Everyone is guilty of this attitude, we do more harm by lying to ourselves instead of acknowledging it.

I can't speak for all men on this forum, but I know in my case a marriage would not be conducive at all to my life. I have a great set of friends, a loving family and a girlfriend with a good sense of humor. That's the milk for me, the honey is a given and I get that as a result of my ambition.

I don't like to compromise in my life. There will always be changes that you have to adjust to, but to compromise..that's one of the most unhealthy things you can do in your life.
This makes sense. Marriage, along with a million other things in life, is not for everyone and it certainly should not be entered into willy nilly.
Quote:
Married men don't live longer, People who surround themselves with healthy relationships do.
On average men do not tend to do that outside marriage. It's exactly why marriage benefits men and where women do not receive the same kind of benefit.

Quote:
on a side note -

Henpecking is one of the unrecognized leading causes of stress and divorce.
Possibly, but given that women file for divorce at significant rates I don't know if that's the reason.
 
Old 05-26-2012, 04:31 PM
 
19,018 posts, read 25,262,337 times
Reputation: 13486
Quote:
Originally Posted by stan4 View Post
Henpecking occurs when people don't do what they were supposed to do without being told.

You honestly think that people who have to nag feel good about it? It's irritating that you have to keep after a grown person to act like a thoughtful, grown person who can take enough responsibility and have enough gumption to do an effin' chore.
I was thinking this plays into high divorce rates. Our culture, to a degree, leans towards laziness.
 
Old 05-26-2012, 04:39 PM
 
Location: The Present
2,006 posts, read 4,320,643 times
Reputation: 1987
Quote:
Originally Posted by Braunwyn View Post
I was thinking this plays into high divorce rates.
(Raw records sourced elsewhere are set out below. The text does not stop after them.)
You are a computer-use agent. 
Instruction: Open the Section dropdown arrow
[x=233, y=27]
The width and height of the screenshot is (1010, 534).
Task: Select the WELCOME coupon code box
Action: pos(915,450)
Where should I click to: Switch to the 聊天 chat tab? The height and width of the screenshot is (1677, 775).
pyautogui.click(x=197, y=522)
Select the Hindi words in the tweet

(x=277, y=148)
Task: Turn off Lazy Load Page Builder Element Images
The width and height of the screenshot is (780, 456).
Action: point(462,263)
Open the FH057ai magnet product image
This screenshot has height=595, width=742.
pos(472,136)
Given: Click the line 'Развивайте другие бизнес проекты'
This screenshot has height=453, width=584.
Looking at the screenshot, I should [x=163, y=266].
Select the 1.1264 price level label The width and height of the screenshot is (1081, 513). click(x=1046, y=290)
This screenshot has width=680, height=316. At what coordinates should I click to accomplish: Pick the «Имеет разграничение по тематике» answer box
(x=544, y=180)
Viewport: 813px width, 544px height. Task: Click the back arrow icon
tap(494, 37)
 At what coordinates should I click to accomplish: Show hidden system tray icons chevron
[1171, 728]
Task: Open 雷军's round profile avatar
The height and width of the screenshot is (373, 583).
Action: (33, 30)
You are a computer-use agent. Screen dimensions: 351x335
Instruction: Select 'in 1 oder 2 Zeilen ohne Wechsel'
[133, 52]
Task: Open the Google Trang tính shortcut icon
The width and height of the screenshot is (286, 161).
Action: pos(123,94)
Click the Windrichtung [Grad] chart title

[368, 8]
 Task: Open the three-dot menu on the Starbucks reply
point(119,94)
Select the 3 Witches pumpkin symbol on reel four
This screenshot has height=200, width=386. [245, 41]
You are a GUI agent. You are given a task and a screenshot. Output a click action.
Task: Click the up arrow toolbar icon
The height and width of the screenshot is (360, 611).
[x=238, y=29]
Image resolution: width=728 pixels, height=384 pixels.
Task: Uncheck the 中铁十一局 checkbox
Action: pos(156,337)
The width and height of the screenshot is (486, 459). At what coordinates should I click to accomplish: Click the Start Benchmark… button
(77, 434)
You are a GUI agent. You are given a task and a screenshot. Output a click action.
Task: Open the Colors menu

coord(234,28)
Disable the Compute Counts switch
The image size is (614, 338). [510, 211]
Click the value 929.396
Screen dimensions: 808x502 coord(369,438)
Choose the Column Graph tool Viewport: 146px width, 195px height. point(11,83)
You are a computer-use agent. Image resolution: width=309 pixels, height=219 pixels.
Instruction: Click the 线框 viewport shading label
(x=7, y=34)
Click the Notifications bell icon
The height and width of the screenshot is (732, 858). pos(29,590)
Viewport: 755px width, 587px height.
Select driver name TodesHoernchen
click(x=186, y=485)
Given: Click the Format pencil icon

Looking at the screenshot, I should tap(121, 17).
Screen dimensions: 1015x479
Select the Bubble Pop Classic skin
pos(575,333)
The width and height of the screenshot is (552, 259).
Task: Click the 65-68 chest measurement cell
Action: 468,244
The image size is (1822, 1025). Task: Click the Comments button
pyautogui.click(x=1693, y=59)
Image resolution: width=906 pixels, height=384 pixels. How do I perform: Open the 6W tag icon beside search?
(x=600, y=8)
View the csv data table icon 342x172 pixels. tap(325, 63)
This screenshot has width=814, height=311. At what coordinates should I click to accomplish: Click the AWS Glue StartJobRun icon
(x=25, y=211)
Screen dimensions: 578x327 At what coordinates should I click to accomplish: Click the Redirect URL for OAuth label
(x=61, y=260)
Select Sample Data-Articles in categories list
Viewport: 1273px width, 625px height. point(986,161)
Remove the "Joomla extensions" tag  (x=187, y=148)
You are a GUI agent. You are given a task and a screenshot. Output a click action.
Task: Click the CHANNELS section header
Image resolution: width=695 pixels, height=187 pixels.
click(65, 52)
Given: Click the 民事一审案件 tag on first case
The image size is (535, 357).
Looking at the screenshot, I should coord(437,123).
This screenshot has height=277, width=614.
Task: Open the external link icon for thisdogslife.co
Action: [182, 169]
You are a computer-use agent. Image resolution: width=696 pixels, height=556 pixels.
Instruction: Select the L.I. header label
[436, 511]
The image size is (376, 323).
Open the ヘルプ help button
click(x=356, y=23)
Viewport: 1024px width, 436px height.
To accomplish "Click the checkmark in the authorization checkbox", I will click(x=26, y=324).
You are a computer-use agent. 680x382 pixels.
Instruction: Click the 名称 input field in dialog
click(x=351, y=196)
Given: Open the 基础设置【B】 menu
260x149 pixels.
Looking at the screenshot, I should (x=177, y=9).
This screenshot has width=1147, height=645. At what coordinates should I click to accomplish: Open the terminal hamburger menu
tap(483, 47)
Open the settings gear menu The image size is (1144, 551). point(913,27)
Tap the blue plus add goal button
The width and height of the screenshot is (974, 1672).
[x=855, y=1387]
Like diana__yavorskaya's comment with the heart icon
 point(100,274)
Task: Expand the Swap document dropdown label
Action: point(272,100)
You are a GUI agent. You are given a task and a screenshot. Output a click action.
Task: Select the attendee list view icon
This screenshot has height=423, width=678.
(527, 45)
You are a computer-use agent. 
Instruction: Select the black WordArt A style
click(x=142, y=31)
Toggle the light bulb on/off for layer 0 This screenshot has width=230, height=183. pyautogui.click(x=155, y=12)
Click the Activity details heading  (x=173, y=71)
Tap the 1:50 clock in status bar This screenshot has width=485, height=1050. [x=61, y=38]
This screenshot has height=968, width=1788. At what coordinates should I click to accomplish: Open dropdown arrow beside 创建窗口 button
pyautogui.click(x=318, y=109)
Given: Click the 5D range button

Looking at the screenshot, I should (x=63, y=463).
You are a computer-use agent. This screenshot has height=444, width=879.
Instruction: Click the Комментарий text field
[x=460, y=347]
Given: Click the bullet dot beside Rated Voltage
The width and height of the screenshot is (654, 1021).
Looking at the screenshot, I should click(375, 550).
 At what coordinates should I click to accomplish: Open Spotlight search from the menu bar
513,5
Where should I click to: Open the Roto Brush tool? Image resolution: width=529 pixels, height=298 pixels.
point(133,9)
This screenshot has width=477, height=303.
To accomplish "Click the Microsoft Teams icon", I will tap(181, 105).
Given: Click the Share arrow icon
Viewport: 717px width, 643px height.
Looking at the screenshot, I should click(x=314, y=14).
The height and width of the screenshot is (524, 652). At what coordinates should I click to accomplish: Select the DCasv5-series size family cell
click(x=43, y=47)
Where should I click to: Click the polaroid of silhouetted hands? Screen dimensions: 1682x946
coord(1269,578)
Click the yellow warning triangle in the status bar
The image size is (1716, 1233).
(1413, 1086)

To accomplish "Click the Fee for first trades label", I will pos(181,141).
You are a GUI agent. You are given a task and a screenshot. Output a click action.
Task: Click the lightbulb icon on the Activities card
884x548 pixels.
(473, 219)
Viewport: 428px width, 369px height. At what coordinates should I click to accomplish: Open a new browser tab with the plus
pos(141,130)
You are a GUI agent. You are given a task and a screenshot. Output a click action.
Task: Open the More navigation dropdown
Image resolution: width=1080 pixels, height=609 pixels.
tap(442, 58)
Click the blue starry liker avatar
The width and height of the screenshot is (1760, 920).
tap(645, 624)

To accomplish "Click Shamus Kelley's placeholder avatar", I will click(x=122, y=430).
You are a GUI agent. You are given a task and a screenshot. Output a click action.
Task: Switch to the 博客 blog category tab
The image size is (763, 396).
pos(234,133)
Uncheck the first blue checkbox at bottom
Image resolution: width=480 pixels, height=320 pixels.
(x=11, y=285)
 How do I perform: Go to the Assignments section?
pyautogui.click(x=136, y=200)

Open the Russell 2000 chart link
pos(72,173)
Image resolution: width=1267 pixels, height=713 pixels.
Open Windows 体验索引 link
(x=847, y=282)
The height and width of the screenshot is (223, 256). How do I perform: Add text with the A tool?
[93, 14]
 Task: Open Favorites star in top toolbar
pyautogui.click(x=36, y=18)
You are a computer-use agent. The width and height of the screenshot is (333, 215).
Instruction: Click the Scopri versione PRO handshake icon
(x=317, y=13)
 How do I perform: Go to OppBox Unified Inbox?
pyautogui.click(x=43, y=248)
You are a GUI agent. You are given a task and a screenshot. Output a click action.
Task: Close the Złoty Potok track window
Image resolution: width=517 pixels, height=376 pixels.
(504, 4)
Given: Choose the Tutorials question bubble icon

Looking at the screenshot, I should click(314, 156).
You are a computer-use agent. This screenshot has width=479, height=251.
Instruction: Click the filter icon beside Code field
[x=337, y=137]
Our culture, to a degree, leans towards laziness.
Let me correct that for you:

"Our culture, to a degree, subsidizes laziness."
 
Old 05-26-2012, 04:39 PM
 
Location: State of Transition
102,384 posts, read 108,693,909 times
Reputation: 116468
The reason people buy the cow is that they find one who gives a lot more milk than the other cows, plus she's easy to get along with. How many guys know women who want sex several times a day, every day, and have a lot of fun with it? How many guys do you think would let a woman like that slip away? Most guys know a good thing when they see it, and wouldn't want to risk losing it. So they step up to the plate and buy the cow and a really nice barn for them both to live in.
 
Old 05-26-2012, 04:40 PM
 
199 posts, read 392,294 times
Reputation: 194
Men give love for sex; women give sex for love.